:: DATA TO PROCESS ::

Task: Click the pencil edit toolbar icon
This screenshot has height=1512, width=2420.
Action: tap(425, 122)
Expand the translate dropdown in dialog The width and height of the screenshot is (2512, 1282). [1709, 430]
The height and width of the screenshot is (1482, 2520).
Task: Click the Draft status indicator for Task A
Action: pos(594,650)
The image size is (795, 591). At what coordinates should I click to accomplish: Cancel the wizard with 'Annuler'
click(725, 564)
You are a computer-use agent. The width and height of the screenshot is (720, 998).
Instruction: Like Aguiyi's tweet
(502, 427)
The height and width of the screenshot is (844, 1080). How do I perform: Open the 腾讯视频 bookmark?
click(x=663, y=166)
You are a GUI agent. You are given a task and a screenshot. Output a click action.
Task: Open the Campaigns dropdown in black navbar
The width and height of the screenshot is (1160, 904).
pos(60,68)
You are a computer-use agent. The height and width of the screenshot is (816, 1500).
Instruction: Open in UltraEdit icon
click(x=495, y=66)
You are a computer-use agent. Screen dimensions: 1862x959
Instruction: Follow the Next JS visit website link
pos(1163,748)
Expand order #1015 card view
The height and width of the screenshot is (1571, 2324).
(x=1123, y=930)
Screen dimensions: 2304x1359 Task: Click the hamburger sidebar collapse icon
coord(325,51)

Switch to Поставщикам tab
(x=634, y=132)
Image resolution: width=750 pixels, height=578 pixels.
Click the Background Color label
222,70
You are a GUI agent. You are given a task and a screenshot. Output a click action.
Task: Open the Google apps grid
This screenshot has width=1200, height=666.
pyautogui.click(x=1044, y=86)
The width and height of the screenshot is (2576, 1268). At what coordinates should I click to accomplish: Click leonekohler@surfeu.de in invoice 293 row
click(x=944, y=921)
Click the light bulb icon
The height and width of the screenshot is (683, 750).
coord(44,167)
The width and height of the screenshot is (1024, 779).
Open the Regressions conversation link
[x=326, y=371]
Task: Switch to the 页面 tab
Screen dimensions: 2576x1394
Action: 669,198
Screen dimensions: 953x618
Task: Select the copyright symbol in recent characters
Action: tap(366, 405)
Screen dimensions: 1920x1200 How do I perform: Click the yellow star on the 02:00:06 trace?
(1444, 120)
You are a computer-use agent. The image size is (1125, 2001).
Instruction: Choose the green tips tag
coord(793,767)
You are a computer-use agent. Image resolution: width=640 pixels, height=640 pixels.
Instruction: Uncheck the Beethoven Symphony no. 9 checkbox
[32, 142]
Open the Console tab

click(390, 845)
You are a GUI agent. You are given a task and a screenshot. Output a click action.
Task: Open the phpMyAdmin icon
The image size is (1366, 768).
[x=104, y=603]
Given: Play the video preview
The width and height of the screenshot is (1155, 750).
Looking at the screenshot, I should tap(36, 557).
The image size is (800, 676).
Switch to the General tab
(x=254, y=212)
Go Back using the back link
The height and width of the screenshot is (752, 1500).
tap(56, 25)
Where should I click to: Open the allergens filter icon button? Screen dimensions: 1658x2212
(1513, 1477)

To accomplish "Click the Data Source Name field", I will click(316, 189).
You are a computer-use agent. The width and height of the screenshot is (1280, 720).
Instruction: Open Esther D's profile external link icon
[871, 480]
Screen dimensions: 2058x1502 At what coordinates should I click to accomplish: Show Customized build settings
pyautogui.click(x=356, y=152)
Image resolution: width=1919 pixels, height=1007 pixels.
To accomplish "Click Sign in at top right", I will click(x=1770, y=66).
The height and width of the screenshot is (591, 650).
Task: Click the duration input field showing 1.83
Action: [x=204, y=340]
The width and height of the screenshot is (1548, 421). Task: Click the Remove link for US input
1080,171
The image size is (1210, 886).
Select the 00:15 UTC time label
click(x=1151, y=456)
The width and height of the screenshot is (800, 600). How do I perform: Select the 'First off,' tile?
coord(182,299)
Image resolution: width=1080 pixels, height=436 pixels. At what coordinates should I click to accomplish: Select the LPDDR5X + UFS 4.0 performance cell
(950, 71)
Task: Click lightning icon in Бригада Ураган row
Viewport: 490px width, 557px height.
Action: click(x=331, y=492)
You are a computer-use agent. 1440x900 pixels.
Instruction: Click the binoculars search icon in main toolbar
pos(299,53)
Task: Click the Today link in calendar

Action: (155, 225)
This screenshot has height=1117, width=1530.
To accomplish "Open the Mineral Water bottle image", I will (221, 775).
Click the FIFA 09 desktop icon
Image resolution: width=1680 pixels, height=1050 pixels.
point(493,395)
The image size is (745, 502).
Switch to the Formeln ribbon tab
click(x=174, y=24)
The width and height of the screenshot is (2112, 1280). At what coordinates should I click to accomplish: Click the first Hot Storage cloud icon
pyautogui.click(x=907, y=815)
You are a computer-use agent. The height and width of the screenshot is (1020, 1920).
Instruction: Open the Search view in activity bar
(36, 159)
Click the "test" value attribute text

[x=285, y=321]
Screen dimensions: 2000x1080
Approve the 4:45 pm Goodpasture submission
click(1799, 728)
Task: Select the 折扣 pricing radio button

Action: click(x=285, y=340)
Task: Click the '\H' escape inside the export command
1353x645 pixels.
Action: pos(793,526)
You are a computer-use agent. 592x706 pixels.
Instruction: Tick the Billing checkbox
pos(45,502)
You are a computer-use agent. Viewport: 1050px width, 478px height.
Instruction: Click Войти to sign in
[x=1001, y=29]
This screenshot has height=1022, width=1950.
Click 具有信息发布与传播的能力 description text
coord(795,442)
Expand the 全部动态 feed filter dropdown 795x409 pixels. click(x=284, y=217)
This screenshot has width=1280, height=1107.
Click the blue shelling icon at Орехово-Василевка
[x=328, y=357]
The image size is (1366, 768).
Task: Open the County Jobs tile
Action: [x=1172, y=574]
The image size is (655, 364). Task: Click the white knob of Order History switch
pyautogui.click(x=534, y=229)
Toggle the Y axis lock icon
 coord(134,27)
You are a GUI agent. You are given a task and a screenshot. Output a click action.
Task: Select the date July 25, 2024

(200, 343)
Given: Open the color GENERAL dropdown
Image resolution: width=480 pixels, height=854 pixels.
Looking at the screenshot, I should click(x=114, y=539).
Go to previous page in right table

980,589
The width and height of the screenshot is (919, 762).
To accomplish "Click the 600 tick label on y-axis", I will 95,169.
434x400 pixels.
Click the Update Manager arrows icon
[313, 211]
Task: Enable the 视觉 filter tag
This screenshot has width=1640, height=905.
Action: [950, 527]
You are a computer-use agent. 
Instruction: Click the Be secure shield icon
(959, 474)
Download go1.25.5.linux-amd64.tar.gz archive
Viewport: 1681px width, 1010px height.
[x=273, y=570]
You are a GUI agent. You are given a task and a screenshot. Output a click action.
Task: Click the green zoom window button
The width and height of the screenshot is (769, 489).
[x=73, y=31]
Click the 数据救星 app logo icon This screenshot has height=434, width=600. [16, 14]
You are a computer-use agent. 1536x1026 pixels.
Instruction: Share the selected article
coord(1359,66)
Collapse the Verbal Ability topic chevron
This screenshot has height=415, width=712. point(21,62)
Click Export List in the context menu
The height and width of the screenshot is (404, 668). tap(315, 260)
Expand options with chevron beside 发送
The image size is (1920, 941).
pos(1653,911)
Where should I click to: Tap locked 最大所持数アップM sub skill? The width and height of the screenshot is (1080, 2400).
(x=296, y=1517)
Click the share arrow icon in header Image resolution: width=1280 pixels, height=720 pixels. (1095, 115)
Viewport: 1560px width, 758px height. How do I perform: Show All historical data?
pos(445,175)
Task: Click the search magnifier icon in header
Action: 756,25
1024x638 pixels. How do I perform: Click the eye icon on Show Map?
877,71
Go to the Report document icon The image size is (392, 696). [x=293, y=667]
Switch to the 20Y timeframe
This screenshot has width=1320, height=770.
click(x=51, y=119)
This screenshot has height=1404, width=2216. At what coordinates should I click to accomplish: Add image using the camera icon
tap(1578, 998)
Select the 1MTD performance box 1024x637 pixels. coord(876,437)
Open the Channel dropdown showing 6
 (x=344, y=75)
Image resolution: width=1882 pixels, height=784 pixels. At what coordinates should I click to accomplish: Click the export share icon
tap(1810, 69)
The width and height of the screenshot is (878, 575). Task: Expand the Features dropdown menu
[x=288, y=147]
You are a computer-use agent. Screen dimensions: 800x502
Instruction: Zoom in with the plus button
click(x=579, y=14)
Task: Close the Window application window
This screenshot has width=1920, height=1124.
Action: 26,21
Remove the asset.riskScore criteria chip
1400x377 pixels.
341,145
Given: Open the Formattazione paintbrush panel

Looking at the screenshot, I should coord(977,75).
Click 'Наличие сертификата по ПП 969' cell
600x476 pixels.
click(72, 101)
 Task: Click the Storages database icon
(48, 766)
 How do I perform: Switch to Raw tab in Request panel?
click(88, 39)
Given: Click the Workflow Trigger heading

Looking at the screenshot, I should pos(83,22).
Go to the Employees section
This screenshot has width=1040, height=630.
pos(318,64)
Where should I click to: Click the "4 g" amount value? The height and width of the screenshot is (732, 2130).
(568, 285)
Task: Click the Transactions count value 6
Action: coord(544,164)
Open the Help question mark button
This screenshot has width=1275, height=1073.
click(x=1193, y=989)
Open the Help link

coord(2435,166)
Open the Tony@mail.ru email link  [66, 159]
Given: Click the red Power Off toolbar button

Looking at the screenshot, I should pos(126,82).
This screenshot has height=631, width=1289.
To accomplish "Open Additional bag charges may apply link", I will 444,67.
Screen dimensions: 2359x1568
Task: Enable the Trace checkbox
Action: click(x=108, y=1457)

:::

▶ [REQUIREMENTS]
In the material above, copy out the lines unchanged, starting at the line that contains "Expand options with chevron beside 发送" and ending at the line that contains "click(x=51, y=119)", with both of those lines included.

▶ [ANSWER FOR THIS EXERCISE]
Expand options with chevron beside 发送
The image size is (1920, 941).
pos(1653,911)
Where should I click to: Tap locked 最大所持数アップM sub skill? The width and height of the screenshot is (1080, 2400).
(x=296, y=1517)
Click the share arrow icon in header Image resolution: width=1280 pixels, height=720 pixels. (1095, 115)
Viewport: 1560px width, 758px height. How do I perform: Show All historical data?
pos(445,175)
Task: Click the search magnifier icon in header
Action: 756,25
1024x638 pixels. How do I perform: Click the eye icon on Show Map?
877,71
Go to the Report document icon The image size is (392, 696). [x=293, y=667]
Switch to the 20Y timeframe
This screenshot has width=1320, height=770.
click(x=51, y=119)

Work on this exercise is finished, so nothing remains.